------ Records provided
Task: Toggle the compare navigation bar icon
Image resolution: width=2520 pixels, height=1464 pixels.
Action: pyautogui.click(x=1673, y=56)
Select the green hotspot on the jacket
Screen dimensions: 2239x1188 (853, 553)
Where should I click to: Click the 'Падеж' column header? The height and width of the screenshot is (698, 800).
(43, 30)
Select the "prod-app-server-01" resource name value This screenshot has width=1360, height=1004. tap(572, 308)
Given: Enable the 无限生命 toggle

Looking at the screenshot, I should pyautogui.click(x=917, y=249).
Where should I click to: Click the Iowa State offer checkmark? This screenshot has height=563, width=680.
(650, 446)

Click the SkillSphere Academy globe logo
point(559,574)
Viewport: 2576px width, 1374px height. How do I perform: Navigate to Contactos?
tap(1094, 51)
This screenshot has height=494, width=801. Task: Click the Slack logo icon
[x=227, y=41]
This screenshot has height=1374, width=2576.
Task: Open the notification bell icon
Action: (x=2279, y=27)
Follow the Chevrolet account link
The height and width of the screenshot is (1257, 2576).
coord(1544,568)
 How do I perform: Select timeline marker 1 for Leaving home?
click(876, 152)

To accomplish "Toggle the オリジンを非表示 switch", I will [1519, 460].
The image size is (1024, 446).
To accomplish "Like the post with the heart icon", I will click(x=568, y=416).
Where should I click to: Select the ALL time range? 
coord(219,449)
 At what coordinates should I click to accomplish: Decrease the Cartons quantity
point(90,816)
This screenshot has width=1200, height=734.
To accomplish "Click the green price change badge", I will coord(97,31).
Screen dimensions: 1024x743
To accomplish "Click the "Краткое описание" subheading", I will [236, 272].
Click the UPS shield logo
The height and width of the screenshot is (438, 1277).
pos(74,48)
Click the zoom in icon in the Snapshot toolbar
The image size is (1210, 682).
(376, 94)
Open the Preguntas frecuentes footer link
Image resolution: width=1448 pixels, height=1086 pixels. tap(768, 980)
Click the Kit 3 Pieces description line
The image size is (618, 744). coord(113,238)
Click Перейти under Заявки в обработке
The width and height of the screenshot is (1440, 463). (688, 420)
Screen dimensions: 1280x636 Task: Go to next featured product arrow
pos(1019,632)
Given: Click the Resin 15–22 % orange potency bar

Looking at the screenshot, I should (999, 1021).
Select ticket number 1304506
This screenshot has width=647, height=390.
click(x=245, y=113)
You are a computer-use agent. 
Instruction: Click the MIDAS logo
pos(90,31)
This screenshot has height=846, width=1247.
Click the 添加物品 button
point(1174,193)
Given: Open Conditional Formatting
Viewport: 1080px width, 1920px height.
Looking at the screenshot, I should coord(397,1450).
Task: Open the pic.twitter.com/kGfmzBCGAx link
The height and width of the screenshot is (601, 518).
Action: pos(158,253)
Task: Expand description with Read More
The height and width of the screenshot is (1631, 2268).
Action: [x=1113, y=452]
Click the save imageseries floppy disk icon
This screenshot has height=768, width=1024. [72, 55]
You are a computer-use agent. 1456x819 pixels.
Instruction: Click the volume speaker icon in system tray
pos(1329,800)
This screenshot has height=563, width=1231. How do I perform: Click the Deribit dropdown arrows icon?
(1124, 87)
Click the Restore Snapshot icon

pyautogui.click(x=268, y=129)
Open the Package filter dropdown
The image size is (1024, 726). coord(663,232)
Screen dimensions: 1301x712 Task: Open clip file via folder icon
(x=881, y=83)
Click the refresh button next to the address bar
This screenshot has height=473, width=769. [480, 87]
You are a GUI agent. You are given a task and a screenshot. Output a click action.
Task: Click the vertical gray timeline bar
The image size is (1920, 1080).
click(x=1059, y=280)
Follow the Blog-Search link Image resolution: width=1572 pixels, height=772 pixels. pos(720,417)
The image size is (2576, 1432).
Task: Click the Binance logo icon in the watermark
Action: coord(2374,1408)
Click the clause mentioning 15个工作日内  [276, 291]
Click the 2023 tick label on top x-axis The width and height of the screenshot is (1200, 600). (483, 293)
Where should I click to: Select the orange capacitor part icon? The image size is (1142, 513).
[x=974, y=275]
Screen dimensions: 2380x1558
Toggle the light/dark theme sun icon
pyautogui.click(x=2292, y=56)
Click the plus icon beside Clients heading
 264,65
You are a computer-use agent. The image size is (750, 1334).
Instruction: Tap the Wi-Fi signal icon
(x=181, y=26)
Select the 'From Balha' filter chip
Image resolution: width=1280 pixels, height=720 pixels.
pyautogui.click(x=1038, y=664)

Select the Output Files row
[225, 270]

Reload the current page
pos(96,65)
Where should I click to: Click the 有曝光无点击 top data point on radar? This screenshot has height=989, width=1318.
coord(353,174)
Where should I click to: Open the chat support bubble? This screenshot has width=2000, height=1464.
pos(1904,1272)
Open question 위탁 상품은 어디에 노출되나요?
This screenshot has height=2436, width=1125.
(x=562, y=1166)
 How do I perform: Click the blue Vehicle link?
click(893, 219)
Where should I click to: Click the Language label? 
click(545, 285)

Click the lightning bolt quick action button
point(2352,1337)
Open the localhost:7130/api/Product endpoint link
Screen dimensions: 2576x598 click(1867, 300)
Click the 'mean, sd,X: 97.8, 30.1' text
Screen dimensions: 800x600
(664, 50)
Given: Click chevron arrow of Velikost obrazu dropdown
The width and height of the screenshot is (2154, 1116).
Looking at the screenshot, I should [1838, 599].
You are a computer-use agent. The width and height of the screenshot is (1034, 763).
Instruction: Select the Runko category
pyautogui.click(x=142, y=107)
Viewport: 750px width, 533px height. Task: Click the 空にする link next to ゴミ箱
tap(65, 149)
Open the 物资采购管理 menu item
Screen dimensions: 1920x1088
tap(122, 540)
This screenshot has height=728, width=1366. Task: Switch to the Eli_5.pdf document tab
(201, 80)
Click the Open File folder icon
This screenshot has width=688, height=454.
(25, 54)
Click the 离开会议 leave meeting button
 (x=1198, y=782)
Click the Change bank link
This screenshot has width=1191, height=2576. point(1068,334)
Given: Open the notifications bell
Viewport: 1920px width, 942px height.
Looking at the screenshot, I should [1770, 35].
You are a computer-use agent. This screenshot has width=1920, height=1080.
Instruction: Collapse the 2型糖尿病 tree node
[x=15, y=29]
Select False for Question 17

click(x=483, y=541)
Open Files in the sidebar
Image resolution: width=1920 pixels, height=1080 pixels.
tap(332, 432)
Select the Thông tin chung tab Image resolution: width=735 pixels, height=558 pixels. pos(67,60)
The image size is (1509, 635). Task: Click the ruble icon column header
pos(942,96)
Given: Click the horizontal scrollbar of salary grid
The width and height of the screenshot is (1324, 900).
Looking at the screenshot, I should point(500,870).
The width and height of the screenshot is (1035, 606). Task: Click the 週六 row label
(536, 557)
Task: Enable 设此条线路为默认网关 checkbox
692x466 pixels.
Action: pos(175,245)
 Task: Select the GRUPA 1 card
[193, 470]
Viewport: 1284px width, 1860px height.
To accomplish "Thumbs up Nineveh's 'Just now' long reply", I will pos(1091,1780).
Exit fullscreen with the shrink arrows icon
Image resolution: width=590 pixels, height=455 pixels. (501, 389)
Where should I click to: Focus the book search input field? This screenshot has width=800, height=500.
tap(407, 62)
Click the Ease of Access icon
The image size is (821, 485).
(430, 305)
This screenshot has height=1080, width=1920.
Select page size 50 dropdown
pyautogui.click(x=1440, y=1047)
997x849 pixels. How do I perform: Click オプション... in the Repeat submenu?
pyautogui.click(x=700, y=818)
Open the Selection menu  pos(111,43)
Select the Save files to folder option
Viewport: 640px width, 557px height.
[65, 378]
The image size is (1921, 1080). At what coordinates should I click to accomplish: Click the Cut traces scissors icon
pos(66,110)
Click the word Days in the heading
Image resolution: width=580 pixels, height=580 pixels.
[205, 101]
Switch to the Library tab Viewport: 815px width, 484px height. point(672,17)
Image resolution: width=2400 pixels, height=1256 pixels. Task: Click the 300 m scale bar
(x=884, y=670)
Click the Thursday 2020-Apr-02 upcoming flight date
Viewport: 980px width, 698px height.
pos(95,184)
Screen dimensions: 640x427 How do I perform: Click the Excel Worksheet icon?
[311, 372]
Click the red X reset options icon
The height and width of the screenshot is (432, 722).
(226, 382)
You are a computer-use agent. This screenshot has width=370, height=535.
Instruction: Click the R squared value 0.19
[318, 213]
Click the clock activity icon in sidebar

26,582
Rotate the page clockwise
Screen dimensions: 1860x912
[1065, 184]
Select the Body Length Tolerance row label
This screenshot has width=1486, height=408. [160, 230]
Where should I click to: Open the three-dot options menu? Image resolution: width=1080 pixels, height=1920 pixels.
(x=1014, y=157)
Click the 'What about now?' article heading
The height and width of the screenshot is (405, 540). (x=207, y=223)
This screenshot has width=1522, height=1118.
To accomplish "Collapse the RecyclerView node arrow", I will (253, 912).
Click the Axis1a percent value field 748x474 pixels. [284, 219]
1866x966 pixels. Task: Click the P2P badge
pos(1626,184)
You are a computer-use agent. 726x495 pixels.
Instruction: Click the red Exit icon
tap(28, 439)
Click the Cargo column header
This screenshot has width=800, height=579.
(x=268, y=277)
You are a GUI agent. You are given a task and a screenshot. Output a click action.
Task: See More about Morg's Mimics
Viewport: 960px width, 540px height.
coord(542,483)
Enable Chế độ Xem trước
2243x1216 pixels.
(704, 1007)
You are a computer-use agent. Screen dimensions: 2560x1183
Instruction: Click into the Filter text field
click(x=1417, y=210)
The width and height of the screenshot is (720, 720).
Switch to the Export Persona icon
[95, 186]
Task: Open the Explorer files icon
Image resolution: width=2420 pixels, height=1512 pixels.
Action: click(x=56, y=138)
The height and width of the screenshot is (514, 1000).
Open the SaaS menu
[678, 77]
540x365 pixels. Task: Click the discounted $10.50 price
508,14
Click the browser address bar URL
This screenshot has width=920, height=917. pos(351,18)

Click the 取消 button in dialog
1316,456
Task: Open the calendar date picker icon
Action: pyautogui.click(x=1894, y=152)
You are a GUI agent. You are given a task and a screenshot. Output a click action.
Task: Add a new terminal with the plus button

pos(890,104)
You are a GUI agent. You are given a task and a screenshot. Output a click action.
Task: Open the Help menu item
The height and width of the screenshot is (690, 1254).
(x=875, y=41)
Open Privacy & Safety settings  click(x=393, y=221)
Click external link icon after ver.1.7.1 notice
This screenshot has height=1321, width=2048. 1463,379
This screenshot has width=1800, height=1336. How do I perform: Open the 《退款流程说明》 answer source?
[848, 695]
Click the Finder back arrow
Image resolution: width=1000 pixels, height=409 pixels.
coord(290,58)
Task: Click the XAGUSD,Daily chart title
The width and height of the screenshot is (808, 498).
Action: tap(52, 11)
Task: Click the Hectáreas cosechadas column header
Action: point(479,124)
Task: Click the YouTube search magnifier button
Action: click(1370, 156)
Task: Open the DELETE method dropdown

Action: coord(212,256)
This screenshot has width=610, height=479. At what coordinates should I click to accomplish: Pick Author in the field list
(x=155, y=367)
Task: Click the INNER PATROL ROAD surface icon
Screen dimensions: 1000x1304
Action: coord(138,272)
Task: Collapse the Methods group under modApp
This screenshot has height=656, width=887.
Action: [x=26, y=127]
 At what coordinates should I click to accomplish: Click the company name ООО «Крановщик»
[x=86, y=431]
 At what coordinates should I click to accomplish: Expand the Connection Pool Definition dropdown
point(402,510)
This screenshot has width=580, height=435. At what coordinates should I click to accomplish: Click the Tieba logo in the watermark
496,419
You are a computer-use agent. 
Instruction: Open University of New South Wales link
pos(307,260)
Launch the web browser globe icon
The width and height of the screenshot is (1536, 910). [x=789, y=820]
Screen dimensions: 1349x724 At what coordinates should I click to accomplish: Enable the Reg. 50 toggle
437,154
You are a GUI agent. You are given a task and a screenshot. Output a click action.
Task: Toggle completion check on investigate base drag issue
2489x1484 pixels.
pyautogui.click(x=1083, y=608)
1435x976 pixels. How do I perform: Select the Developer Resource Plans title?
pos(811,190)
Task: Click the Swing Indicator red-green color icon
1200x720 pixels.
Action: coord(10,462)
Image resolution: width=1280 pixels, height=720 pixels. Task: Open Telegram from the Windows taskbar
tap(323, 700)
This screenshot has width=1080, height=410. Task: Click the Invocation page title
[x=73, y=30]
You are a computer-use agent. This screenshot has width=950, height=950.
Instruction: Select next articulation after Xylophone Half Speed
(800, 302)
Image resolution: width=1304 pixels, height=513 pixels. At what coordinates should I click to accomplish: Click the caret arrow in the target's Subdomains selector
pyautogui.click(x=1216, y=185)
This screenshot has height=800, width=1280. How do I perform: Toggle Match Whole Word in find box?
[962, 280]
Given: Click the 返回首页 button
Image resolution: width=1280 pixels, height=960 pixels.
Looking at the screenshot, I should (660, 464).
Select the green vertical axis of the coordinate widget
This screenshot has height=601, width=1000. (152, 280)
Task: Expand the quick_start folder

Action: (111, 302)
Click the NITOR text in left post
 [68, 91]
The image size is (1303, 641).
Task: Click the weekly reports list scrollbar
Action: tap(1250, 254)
------------
**Work required**
Copy the data from the line with "You are a computer-use agent. 726x495 pixels." up to and including the line with "(704, 1007)", substituting "Close" for "Exit" and leaving everything else unchanged.

**Written answer**
You are a computer-use agent. 726x495 pixels.
Instruction: Click the red Close icon
tap(28, 439)
Click the Cargo column header
This screenshot has width=800, height=579.
(x=268, y=277)
You are a GUI agent. You are given a task and a screenshot. Output a click action.
Task: See More about Morg's Mimics
Viewport: 960px width, 540px height.
coord(542,483)
Enable Chế độ Xem trước
2243x1216 pixels.
(704, 1007)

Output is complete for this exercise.